● **SUPPLIED TEXT**:

Ultra-Fast External SSD Drives: Samsung X5 vs SanDisk Extreme Pro V2

In this post I wanted to document a comparison between two of the leading fastest external SSD drives I could find on Amazon — with a price difference of nearly 2X! I wanted to see if, perhaps, the two drives were similar in performance, which would mean that I could get away with buying the much more cost-effective SanDisk.

Please don’t pay attention to the "rated up to" numbers quoted here — we are going to get to the real world results shortly…​
SanDisk 2TB Extreme PRO Portable SSD for $339

Rated up to 2000MB/s USB-C, USB 3.2 Gen 2x2 - External Solid State Drive - SDSSDE81-2T00-G25

SAMSUNG X5 2TB Portable SSD for $594

Rated up to 2800MB/s -Thunderbolt 3 NVMe External Solid State Drive, Gray/Red (MU-PB2T0B/AM)

Why Does Anyone Need an External SSD?

I recently upgraded my Native Instruments Komplete to the collector’s edition, which comes with 1.1TB of audio sample libraries.

My music computer is a recent iMac, with a 2TB internal drive, which, on my tests the internal SSD drive is very fast, about 2.1GB/sec write speed.

I decided I wanted to move my Native Instruments collection library out to the external drive, and for that I needed something that can be read and written very quickly, otherwise changing instruments takes forever. And I mean it — on a non-SSD mirrored G5 thunderbolt drive, I could only get maximum of about 150MB/sec write speeds, and loading patches from this drive was a nightmare: 30 seconds to load a grand piano patch for Native Instruments Kontakt.

Granted, their patches have become increasingly large, because they now contain transients and all sorts of additional metadata that makes them sound so rich and so full of harmonics. Which means — we really do want to be able to load these guys on and off quickly.


Alas, the result is — you get what you pay for — if it is the speed you crave, Samsung X5 is a clear winner.

● **RECORDS SHOWN**:
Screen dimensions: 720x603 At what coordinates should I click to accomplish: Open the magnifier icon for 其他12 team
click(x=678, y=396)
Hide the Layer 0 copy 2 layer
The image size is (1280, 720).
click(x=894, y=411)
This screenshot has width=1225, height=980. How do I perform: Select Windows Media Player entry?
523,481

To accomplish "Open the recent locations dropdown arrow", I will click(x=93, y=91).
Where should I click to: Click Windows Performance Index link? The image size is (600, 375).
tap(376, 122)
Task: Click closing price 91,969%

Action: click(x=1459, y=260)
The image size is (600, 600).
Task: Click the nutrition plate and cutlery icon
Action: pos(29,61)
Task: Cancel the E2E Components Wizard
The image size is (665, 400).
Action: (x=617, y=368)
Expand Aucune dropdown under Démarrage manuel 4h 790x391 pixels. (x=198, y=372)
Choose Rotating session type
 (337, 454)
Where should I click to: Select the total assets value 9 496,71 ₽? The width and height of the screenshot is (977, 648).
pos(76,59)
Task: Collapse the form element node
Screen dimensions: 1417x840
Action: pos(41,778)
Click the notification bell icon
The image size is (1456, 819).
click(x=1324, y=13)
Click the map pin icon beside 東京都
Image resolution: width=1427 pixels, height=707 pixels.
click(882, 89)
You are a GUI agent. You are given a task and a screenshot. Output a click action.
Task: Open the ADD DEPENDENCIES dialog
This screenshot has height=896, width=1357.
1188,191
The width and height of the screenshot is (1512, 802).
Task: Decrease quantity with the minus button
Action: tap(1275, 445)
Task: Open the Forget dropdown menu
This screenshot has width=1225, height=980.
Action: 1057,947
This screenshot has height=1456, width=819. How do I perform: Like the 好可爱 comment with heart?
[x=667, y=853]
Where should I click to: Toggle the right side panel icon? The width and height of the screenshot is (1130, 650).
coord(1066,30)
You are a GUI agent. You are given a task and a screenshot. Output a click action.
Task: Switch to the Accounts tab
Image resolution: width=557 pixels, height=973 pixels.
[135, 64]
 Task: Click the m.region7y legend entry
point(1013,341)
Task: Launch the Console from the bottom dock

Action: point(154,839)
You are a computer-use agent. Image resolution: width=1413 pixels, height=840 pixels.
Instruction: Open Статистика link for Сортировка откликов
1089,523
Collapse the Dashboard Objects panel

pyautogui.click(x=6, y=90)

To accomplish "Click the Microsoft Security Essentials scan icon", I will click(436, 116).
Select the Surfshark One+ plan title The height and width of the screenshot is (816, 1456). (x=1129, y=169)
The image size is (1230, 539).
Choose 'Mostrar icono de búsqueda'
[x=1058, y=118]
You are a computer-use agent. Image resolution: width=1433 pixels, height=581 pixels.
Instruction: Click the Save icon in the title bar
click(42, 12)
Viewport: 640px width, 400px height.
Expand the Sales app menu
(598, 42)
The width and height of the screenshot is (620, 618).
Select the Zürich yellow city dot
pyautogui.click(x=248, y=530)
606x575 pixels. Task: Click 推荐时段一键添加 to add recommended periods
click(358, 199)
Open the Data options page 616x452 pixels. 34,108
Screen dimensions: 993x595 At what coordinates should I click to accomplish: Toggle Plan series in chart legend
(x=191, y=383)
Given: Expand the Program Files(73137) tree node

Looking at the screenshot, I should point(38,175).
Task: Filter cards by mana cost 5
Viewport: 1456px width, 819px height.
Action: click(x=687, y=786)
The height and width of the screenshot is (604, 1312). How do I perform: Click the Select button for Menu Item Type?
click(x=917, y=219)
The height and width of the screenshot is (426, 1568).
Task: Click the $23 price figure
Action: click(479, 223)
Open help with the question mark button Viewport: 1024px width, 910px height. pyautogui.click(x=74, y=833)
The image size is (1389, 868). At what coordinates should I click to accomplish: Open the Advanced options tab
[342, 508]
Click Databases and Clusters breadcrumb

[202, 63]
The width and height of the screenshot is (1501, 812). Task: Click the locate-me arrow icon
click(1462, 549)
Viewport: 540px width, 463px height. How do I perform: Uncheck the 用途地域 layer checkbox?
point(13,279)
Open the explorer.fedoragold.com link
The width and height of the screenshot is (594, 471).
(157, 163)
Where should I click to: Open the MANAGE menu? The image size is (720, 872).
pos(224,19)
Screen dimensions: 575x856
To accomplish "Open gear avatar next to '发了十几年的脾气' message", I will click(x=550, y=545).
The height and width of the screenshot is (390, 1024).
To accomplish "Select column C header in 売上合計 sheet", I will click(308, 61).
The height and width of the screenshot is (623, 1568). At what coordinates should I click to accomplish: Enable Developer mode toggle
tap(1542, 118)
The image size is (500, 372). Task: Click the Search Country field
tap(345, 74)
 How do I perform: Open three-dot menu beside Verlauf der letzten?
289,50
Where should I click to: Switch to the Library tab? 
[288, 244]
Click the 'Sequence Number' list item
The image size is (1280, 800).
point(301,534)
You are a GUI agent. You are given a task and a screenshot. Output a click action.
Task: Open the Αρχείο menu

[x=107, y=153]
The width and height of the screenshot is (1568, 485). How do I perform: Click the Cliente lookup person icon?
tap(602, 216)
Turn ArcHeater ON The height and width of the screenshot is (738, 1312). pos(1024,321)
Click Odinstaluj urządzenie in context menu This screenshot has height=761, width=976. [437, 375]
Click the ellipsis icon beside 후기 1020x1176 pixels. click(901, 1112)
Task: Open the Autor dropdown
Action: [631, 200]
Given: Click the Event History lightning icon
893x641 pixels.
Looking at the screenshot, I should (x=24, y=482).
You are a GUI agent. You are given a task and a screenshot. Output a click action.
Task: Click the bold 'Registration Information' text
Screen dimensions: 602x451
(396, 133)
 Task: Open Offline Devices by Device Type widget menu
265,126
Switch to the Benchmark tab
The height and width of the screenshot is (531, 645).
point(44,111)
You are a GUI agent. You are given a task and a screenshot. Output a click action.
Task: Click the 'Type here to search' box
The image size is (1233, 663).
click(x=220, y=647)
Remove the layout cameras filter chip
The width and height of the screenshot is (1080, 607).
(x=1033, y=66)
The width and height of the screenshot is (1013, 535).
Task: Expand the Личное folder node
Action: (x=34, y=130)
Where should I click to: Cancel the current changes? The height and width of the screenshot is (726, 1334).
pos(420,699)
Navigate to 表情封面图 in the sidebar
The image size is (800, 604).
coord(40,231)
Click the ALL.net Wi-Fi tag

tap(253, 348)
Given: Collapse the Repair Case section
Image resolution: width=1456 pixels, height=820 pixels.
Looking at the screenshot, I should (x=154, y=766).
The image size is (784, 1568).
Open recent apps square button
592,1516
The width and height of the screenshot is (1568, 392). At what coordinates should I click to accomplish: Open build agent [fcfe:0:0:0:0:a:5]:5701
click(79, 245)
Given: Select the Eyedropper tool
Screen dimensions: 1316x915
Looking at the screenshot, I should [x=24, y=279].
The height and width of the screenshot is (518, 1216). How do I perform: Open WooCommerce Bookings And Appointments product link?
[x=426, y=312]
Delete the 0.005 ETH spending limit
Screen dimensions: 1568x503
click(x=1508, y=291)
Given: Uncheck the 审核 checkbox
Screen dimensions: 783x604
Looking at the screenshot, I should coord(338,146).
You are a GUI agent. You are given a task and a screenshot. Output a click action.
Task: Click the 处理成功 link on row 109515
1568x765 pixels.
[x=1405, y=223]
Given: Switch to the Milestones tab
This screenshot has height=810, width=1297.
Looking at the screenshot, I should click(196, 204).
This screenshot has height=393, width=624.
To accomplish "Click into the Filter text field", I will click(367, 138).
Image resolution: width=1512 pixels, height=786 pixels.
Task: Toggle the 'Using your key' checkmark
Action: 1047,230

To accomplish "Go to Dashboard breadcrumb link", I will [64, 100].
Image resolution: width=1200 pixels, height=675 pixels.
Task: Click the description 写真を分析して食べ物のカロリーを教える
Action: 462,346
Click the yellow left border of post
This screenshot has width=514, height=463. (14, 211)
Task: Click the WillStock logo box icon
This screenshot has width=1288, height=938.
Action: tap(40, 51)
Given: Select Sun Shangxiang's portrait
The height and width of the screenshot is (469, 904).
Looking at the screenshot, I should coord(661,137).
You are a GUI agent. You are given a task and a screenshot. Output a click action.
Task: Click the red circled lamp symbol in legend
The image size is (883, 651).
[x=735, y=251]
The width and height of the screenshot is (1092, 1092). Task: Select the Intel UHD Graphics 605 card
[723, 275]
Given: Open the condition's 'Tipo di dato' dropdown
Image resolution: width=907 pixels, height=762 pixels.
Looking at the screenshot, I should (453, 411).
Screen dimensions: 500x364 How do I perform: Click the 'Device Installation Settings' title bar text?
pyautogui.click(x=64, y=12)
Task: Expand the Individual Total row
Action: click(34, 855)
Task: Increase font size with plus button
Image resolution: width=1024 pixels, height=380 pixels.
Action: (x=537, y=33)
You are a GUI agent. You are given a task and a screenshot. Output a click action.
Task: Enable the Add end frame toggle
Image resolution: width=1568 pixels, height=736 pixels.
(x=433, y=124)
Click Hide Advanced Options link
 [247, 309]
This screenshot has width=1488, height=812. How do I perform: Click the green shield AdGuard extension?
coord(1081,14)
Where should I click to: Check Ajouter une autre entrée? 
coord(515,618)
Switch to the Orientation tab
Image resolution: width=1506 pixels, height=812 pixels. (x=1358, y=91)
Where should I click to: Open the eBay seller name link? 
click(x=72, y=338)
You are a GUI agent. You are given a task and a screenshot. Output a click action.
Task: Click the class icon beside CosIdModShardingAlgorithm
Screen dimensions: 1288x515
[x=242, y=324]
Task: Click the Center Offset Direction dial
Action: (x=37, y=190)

● **CHALLENGES**:
1) From the SSD comparison, reproduce the passage starting with "Granted, their patches" and going on through "and off quickly.".
2) In the SSD comparison, how long did it take to load a grand piano patch for Native Instruments Kontakt from the non-SSD mirrored G5 thunderbolt drive?
3) List every data transfer speed figure that appears in the SSD comparison.

● **ANSWERS TO THE EXERCISES**:
1)
Granted, their patches have become increasingly large, because they now contain transients and all sorts of additional metadata that makes them sound so rich and so full of harmonics. Which means — we really do want to be able to load these guys on and off quickly.

2) 30 seconds.

3)
2000MB/s
2800MB/s
about 2.1GB/sec
about 150MB/sec